In low- and middle-income countries, regulatory clearances from recognized authorities provide the independent clinical validation that health ministries and international procurement bodies require to justify deployment at a national scale. For its chest X-ray TB solution for use without a human reader, Qure.ai had secured 18 FDA 510(k) clearances as of late 2024, Class IIb CE Mark certification under the EU Medical Device Regulation and WHO policy recognition of its chest X-ray TB solution following independent evaluation demonstrating that it met WHO performance standards for tuberculosis screening. The company has raised approximately USD 125 million from investors, including Peak XV Partners, Novo Holdings and Lightspeed India Partners, as well as a USD 8 million grant from the Gates Foundation, supporting continued expansion across high-, middle- and low-income country markets.
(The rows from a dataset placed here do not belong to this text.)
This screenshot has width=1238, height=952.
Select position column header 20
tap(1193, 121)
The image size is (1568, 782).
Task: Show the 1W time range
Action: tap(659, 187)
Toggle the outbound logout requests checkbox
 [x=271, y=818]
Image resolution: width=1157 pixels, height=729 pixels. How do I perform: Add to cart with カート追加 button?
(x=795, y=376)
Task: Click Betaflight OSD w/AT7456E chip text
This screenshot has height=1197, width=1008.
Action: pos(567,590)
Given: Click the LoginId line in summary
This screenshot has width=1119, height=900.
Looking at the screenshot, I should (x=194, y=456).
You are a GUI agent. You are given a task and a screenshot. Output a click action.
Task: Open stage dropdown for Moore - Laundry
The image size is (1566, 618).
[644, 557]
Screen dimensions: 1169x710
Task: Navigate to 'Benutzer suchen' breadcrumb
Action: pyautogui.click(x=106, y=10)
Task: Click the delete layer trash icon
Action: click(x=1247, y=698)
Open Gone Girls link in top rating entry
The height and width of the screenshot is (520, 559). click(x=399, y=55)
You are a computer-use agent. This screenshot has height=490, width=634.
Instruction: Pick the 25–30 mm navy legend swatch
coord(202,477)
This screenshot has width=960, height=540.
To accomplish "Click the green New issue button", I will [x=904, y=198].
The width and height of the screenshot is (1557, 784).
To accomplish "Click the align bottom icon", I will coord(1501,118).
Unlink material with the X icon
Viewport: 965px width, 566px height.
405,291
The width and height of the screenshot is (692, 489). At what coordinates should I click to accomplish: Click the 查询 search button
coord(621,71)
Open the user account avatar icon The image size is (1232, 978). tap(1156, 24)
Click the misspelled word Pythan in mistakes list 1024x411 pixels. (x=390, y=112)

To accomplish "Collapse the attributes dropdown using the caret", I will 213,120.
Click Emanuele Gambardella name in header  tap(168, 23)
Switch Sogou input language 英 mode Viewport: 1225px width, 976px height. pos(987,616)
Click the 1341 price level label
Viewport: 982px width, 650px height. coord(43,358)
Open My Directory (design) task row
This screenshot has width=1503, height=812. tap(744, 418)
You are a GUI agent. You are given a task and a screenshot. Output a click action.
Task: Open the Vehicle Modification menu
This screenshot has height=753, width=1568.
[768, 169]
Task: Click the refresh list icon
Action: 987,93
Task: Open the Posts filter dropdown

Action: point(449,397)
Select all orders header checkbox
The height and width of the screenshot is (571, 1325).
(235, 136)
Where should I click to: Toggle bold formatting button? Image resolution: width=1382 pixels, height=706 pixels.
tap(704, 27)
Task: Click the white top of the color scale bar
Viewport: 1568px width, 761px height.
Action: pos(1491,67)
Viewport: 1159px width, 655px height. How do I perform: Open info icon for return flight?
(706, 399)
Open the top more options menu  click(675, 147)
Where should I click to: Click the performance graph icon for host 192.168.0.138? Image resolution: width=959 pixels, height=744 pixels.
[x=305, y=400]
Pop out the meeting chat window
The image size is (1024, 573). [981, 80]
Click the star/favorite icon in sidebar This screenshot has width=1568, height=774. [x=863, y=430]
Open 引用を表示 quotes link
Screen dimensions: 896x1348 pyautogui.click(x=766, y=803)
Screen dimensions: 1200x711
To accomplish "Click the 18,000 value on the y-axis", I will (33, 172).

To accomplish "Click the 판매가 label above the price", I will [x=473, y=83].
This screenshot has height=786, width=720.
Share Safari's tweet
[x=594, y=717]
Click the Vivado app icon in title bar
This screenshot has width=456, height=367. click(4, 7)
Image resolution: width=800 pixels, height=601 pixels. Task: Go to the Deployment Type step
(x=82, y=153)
Key lessons for innovators

  • Leveraging local health care needs and vast imaging data sets can provide an advantage. Health-tech innovators in low- and middle-income countries can deliver globally relevant diagnostic AI solutions, achieve iterative regulatory clearances across multiple jurisdictions and secure funding from strategic global investors.

  • Regulatory validation (FDA, CE mark) combined with WHO normative guidance provides market credibility.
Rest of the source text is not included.